Published or Revised September 12, 2005

Enrollment at Paris Junior College continued to increase at all three campuses this fall, up by 6 percent over last year to 4,371 students.

PJC President Dr. Pamela Anglin said it is great to see continued growth of the college.

“I am pleased that people continue to reach out for more and better education, and especially proud of the fact that they choose Paris Junior College as their institution of choice,” Anglin said. “We continue to add to our curriculum to provide academic and technical programs that will prepare our students for success.”

The enrollment is 162 more than last year’s fall total of 4,209 students and reflects a growth of 1,477 students since the fall of 2000 when enrollment was 2,874.

The rise in the number of students has also brought about a new record in contact hours, which has grown to more than 1 million for the first time in PJC history. Contact hours, which is the measure of credit hours being taken by students, has reached approximately 1,010,000 hours.

New fall enrollment records have also been set at the campuses in Greenville and Sulphur Springs.

The PJC-Greenville campus has grown to 1,085 students, exceeding 1,000 students for the first time since opening in 1994. The Center grew by 100 students since last year.

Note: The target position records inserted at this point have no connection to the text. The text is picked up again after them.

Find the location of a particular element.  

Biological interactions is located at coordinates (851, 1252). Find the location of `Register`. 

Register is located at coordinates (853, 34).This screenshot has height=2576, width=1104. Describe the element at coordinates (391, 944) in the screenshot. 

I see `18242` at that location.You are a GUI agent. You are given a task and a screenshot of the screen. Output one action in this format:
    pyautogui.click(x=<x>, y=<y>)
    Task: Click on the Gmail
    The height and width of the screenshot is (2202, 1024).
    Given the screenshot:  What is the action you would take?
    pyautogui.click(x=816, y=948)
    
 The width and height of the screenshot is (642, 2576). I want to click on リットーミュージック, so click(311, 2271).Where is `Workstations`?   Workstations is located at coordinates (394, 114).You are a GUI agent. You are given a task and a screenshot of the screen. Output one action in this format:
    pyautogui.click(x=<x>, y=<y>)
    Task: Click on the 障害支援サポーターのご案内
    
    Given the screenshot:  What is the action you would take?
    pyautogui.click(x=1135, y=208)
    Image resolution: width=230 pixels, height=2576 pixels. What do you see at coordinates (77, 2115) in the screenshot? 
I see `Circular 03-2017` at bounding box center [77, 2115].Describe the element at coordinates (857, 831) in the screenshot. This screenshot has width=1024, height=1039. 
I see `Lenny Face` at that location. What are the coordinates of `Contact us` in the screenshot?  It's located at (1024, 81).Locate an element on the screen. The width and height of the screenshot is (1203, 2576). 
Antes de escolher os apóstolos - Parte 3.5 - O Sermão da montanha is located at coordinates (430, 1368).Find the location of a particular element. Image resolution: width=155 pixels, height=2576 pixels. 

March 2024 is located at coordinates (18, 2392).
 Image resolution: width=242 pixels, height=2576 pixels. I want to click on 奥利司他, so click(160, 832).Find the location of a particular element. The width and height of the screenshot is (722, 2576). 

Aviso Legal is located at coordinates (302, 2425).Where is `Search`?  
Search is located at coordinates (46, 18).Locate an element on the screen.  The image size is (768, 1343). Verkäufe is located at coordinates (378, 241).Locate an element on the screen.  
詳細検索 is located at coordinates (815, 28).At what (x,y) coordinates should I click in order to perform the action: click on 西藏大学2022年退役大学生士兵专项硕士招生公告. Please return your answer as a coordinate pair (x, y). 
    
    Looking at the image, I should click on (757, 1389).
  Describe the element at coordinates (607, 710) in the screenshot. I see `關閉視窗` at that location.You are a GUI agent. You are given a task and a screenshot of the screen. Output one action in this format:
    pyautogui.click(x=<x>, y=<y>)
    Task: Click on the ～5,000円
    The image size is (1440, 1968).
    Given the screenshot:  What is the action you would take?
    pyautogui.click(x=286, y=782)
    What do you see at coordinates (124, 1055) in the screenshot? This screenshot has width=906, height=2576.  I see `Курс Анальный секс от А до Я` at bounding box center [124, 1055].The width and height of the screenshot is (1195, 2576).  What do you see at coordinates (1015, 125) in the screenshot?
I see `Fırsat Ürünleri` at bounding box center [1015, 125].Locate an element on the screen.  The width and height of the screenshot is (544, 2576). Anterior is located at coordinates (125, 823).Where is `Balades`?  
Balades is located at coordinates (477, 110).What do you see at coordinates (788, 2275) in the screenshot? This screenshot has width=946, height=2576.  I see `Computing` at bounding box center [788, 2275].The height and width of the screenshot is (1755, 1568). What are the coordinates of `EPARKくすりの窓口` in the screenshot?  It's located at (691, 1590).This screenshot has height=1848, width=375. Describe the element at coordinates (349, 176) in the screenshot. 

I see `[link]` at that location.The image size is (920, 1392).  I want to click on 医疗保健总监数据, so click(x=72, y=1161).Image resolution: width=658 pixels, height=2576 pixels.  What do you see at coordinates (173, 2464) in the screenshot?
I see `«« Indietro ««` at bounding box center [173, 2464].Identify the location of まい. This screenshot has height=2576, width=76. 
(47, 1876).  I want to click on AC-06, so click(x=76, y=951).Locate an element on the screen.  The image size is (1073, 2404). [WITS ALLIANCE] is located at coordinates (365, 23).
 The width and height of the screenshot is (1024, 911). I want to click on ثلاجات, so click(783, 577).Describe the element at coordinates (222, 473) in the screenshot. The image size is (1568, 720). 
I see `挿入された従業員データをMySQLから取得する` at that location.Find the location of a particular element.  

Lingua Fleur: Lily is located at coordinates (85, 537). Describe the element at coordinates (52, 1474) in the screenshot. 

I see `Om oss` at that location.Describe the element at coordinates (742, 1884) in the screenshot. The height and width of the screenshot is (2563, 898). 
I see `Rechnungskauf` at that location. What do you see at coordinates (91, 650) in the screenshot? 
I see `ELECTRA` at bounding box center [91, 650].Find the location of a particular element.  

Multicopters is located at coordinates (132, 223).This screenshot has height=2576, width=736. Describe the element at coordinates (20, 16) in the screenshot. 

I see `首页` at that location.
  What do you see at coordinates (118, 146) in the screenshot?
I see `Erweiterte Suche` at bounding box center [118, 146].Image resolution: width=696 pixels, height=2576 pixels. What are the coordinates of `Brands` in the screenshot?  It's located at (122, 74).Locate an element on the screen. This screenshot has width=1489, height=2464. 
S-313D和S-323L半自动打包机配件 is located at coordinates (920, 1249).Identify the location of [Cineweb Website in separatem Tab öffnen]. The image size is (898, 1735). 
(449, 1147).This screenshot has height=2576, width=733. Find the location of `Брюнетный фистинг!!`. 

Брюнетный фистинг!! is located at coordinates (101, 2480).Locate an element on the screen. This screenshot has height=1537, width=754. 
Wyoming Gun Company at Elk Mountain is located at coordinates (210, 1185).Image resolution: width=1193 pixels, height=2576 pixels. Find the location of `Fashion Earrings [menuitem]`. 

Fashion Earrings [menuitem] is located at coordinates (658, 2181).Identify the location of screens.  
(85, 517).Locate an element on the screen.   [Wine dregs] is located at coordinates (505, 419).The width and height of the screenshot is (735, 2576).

The PJC-Sulphur Springs campus has also reached a new record of 786 students, an increase of 70 students over last fall.

Anglin said that continued growth at the Greenville and Sulphur Springs campuses reinforces the need to move forward with plans to provide new facilities at those locations.

“Both of these campuses are at capacity, and we must proceed with our master plan to secure land and begin construction of facilities within the coming year,” she said.

The Paris campus is also on the master plan to get new dormitories for resident students.

Since the fall of 2000, enrollment at the Greenville Center and the Sulphur Springs Center has doubled from 558 students and 385 students, respectively.

“Growth was anticipated at all three of our campuses, and I am pleased that our Board of Regents and administration have seen the need and established a strategic plan for the future of the college,” Anglin said.